Question

Find all solutions of the equation.$$2 \sin 3 \theta+\sqrt{2}=0$$

Answer

**step1 Isolate the Sine Function**

The first step is to isolate the trigonometric function, which is $$ \sin 3 \theta $$, on one side of the equation. We do this by moving the constant term to the other side and then dividing by the coefficient of the sine function.

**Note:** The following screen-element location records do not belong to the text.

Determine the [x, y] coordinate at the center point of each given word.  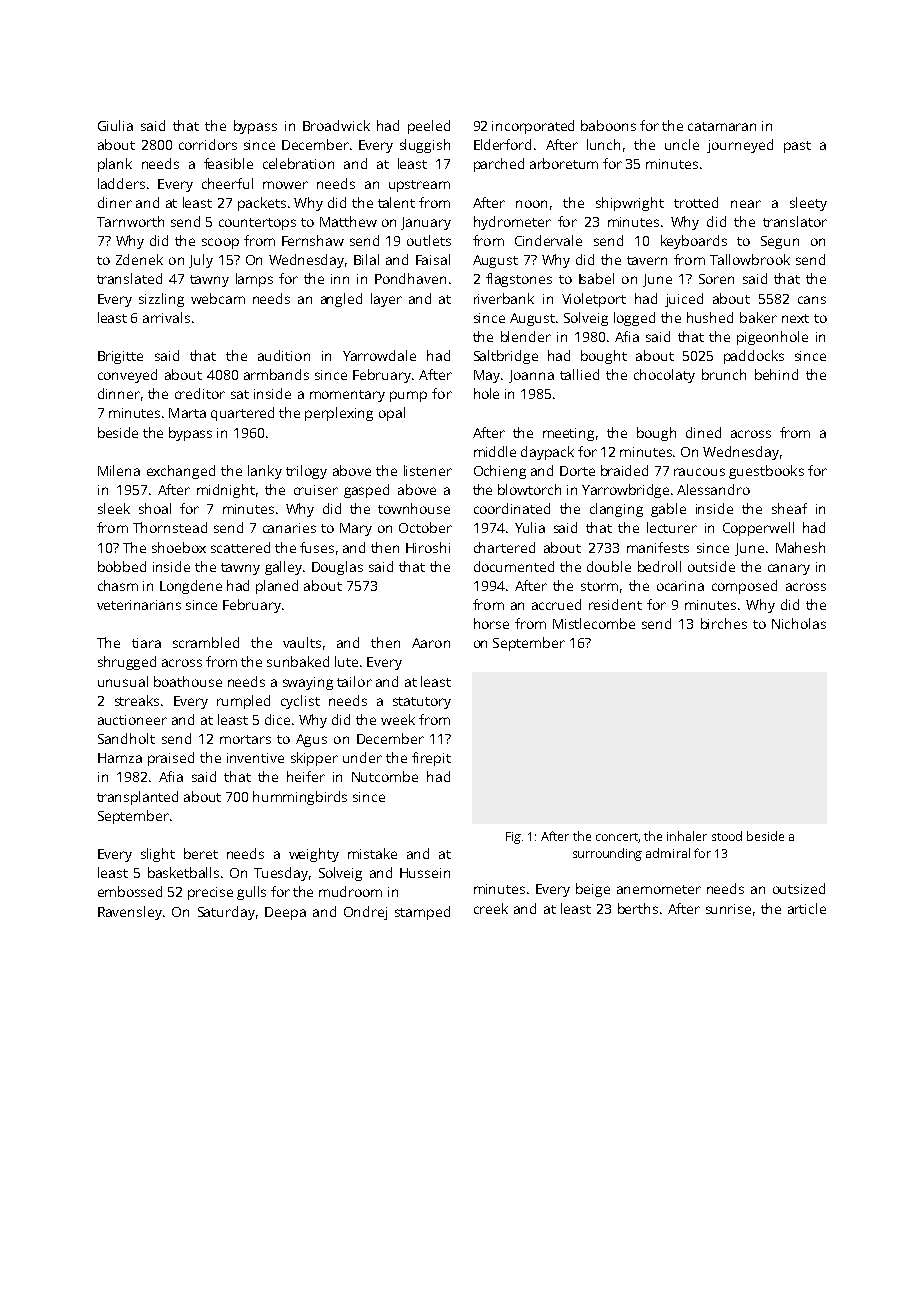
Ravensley [130, 913]
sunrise [728, 909]
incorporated [533, 127]
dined [703, 432]
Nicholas [799, 623]
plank [115, 165]
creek [491, 908]
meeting [568, 434]
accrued [556, 604]
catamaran [722, 126]
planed [277, 587]
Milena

$$2 \sin 3 \theta+\sqrt{2}=0$$

Subtract $$ \sqrt{2} $$ from both sides:

$$2 \sin 3 \theta = -\sqrt{2}$$

Divide both sides by 2:

$$\sin 3 \theta = -\frac{\sqrt{2}}{2}$$

**step2 Determine the Reference Angle**

Next, we need to find the reference angle. The reference angle is the acute angle whose sine is $$ \frac{\sqrt{2}}{2} $$. We ignore the negative sign for this step as it only indicates the quadrant.

We know from common trigonometric values that the angle whose sine is $$ \frac{\sqrt{2}}{2} $$ is $$ \frac{\pi}{4} $$ (or 45 degrees).

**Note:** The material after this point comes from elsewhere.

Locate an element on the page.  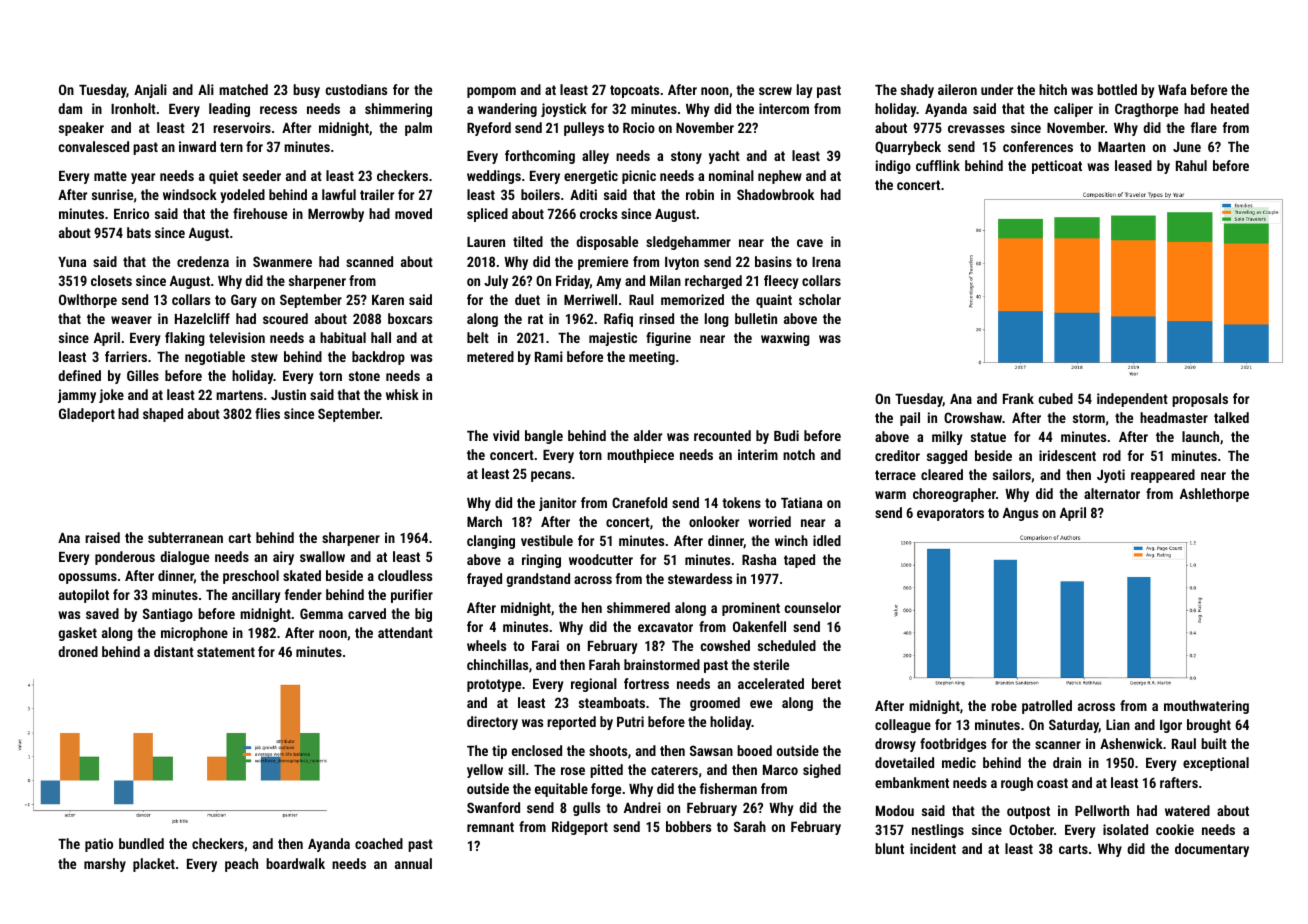
topcoats is located at coordinates (634, 91).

$$\sin(\text{reference angle}) = \frac{\sqrt{2}}{2} \implies \text{reference angle} = \frac{\pi}{4}$$

**step3 Identify Quadrants where Sine is Negative**

The equation is $$ \sin 3 \theta = -\frac{\sqrt{2}}{2} $$. Since the sine value is negative, we need to find the quadrants where the sine function is negative. The sine function is negative in the third and fourth quadrants.

**step4 Find the Principal Solutions for $$3\theta$$**

Using the reference angle $$ \frac{\pi}{4} $$, we can find the principal solutions for $$ 3\theta $$ in the third and fourth quadrants within one rotation ($$0$$ to $$2\pi$$).

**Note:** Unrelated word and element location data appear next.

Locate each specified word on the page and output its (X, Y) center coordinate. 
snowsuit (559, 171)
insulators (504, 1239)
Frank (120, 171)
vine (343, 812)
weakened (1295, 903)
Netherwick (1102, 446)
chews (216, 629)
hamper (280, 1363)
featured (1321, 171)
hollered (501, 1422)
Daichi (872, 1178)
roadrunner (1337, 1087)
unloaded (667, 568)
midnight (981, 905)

In the third quadrant, an angle is $$ \pi + \text{reference angle} $$:

$$3\theta_1 = \pi + \frac{\pi}{4} = \frac{4\pi}{4} + \frac{\pi}{4} = \frac{5\pi}{4}$$

In the fourth quadrant, an angle is $$ 2\pi - \text{reference angle} $$:

$$3\theta_2 = 2\pi - \frac{\pi}{4} = \frac{8\pi}{4} - \frac{\pi}{4} = \frac{7\pi}{4}$$

**step5 Write the General Solutions for $$3\theta$$**

Since the sine function is periodic with a period of $$ 2\pi $$, we add $$ 2n\pi $$ (where $$n$$ is an integer, meaning $$n = \dots, -2, -1, 0, 1, 2, \dots$$) to each of the principal solutions to represent all possible solutions for $$ 3\theta $$.

$$3\theta = \frac{5\pi}{4} + 2n\pi$$

$$3\theta = \frac{7\pi}{4} + 2n\pi$$

**step6 Solve for $$\theta$$**

Finally, to find the solutions for $$ \theta $$, we divide both general solutions by 3.

For the first set of solutions:

$$\theta = \frac{1}{3} \left( \frac{5\pi}{4} + 2n\pi \right)$$

$$\theta = \frac{5\pi}{12} + \frac{2n\pi}{3}$$

For the second set of solutions:

$$\theta = \frac{1}{3} \left( \frac{7\pi}{4} + 2n\pi \right)$$

$$\theta = \frac{7\pi}{12} + \frac{2n\pi}{3}$$

Where $$n$$ is an integer ($$n \in \mathbb{Z}$$).